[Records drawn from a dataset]
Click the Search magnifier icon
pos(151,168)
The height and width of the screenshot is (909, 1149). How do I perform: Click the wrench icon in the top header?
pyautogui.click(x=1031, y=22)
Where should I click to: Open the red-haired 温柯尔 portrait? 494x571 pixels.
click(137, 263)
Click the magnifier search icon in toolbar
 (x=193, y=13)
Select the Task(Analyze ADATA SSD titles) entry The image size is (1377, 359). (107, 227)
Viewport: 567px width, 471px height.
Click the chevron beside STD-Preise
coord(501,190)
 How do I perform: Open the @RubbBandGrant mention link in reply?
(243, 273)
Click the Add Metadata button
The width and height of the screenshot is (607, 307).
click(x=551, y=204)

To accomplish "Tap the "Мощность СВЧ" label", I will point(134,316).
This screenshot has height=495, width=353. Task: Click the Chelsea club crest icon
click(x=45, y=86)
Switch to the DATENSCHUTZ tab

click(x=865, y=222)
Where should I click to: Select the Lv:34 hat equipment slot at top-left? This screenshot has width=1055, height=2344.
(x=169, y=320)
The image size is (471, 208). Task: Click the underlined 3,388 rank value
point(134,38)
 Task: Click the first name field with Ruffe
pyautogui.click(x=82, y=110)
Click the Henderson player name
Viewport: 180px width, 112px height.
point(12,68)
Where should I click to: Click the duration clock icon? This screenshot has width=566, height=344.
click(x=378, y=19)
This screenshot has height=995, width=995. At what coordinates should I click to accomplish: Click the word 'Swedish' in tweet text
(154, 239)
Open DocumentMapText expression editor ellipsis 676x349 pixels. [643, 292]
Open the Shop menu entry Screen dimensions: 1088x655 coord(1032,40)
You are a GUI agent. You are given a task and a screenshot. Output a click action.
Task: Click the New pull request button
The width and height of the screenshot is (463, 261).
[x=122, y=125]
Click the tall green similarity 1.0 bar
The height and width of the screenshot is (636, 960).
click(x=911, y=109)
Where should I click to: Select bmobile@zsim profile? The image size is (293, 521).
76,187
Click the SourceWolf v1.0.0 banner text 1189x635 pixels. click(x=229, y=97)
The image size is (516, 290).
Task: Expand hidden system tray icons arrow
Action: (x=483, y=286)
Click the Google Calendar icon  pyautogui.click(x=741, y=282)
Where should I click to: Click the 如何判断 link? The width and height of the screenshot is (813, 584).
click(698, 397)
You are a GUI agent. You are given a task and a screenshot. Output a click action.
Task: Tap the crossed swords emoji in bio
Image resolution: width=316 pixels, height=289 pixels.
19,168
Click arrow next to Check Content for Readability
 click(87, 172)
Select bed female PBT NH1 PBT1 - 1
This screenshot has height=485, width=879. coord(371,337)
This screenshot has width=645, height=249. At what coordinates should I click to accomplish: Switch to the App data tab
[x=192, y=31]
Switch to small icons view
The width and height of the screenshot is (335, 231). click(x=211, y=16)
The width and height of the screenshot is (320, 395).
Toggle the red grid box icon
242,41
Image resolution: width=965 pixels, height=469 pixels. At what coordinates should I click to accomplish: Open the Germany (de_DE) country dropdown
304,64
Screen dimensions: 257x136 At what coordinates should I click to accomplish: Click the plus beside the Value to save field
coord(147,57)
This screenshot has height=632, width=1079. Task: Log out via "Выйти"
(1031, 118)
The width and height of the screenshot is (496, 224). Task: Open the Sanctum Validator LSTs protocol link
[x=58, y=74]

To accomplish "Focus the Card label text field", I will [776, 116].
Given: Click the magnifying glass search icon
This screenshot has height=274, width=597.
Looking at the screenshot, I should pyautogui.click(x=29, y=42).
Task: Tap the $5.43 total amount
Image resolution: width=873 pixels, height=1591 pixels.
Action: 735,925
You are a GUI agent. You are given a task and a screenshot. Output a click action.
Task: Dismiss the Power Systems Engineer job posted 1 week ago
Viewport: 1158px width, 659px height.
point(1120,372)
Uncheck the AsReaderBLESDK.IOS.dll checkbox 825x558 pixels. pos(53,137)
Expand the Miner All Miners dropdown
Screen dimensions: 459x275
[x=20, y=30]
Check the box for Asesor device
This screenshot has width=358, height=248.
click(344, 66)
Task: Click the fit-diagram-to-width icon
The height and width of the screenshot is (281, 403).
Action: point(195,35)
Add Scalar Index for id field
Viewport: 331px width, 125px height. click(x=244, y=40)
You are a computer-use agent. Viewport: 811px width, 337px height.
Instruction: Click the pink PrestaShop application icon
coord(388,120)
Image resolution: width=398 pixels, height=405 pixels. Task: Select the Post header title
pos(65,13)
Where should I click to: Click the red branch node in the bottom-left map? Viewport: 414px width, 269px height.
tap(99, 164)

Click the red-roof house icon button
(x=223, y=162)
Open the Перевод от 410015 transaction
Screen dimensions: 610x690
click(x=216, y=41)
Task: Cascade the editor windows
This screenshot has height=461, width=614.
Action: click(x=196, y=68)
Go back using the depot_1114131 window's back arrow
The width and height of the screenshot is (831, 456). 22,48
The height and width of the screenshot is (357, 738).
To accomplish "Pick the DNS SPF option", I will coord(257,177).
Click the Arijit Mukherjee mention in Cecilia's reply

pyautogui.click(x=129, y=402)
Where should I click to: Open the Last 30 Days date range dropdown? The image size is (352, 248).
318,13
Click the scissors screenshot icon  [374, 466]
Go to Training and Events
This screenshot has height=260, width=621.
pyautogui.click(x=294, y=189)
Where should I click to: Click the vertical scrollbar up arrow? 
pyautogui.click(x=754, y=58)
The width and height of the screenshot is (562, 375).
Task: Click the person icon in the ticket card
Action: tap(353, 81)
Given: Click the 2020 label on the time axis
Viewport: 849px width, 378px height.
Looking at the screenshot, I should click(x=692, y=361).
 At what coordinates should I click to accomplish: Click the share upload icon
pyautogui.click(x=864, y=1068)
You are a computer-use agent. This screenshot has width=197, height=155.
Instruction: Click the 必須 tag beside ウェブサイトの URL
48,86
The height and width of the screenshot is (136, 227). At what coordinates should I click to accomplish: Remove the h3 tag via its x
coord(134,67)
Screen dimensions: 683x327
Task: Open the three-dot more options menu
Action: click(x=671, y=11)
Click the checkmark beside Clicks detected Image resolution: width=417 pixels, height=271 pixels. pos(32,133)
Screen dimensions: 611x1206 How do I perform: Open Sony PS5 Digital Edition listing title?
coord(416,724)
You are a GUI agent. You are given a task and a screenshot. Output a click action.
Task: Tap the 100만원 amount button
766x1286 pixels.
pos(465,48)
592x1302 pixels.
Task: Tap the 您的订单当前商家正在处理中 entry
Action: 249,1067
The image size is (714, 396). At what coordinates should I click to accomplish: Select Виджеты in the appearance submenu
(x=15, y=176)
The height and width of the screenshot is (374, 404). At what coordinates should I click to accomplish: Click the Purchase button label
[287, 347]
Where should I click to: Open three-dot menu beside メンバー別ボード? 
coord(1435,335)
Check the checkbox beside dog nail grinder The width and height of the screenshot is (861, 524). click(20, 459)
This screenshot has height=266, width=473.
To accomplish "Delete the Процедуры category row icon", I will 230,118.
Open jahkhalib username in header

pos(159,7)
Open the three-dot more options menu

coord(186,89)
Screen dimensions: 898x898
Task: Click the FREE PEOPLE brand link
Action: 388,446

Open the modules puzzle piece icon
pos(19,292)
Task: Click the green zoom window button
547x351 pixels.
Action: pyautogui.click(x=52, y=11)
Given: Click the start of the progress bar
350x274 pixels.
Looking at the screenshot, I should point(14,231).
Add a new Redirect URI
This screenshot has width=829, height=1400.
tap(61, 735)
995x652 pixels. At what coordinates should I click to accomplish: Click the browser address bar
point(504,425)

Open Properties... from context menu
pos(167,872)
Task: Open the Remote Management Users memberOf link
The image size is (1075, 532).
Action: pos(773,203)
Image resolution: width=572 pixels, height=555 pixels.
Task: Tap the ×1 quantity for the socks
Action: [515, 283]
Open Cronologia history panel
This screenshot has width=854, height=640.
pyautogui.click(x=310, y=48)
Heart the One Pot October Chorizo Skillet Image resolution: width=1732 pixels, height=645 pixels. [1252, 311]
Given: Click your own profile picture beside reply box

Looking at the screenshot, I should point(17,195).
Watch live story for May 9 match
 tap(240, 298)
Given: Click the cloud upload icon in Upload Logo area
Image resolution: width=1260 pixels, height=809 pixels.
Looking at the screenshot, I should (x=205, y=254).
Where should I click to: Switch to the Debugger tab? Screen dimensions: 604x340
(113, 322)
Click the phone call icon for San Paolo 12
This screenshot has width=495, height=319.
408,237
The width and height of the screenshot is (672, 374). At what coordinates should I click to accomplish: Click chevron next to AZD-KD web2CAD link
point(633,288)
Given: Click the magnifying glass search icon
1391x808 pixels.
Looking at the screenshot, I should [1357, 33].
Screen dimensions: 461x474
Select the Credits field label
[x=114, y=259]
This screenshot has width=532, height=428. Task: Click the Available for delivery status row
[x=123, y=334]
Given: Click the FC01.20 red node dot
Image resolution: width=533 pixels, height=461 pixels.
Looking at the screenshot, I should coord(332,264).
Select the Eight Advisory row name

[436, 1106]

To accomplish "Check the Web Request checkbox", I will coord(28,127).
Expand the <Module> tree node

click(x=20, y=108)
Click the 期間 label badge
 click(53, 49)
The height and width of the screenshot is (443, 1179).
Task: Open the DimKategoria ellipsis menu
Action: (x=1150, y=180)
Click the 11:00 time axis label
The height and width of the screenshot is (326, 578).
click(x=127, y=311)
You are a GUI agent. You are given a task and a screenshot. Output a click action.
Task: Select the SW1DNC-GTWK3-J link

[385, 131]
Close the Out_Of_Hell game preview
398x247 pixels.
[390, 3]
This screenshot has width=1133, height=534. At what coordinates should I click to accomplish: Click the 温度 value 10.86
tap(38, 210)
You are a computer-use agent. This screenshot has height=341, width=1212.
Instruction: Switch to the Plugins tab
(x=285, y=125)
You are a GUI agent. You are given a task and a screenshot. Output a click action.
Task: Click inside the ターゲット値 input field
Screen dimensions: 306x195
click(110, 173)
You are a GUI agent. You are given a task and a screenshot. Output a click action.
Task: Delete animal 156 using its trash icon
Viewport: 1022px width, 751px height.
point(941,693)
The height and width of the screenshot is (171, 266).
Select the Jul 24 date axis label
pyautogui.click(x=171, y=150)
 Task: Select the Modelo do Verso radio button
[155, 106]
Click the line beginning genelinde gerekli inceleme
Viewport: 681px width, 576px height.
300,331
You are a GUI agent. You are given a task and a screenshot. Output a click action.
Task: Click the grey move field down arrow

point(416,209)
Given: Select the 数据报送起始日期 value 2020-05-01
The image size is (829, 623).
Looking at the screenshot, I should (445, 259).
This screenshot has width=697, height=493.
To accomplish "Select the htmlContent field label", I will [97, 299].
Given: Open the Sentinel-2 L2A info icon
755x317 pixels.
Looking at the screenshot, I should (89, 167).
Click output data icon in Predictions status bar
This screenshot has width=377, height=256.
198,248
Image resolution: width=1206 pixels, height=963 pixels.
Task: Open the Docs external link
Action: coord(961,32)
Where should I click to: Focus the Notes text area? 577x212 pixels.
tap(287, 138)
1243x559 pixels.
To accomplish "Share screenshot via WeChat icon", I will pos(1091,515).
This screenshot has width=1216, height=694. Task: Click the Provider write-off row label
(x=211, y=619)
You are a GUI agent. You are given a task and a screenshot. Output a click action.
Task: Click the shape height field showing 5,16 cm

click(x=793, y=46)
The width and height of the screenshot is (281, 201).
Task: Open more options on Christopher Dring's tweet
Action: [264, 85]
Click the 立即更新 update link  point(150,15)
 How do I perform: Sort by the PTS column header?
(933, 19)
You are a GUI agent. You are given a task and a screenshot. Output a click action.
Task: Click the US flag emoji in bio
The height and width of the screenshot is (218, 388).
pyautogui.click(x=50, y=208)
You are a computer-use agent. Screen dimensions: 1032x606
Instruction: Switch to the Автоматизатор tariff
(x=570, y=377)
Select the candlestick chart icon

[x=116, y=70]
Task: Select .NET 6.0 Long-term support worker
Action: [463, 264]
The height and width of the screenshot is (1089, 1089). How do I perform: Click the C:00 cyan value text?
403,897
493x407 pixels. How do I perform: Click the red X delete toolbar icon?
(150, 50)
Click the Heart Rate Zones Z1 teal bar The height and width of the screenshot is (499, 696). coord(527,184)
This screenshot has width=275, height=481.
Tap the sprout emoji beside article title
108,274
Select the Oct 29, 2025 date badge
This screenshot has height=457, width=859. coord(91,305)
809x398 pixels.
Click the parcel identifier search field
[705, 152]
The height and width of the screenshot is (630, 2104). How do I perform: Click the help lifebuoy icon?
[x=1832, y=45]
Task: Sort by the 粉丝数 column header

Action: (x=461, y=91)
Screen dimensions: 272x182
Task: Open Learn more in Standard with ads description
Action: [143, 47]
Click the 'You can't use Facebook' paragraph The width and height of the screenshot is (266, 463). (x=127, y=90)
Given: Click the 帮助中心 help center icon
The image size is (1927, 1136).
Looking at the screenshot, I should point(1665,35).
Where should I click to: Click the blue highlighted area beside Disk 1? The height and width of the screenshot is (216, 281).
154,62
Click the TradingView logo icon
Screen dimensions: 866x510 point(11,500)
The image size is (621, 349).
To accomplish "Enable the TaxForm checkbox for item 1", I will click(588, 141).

## TASK STATEMENT
In the entries, find every line holding "green" and copy it.

## REPLY TO THE TASK
Click the tall green similarity 1.0 bar
Task: Click the green zoom window button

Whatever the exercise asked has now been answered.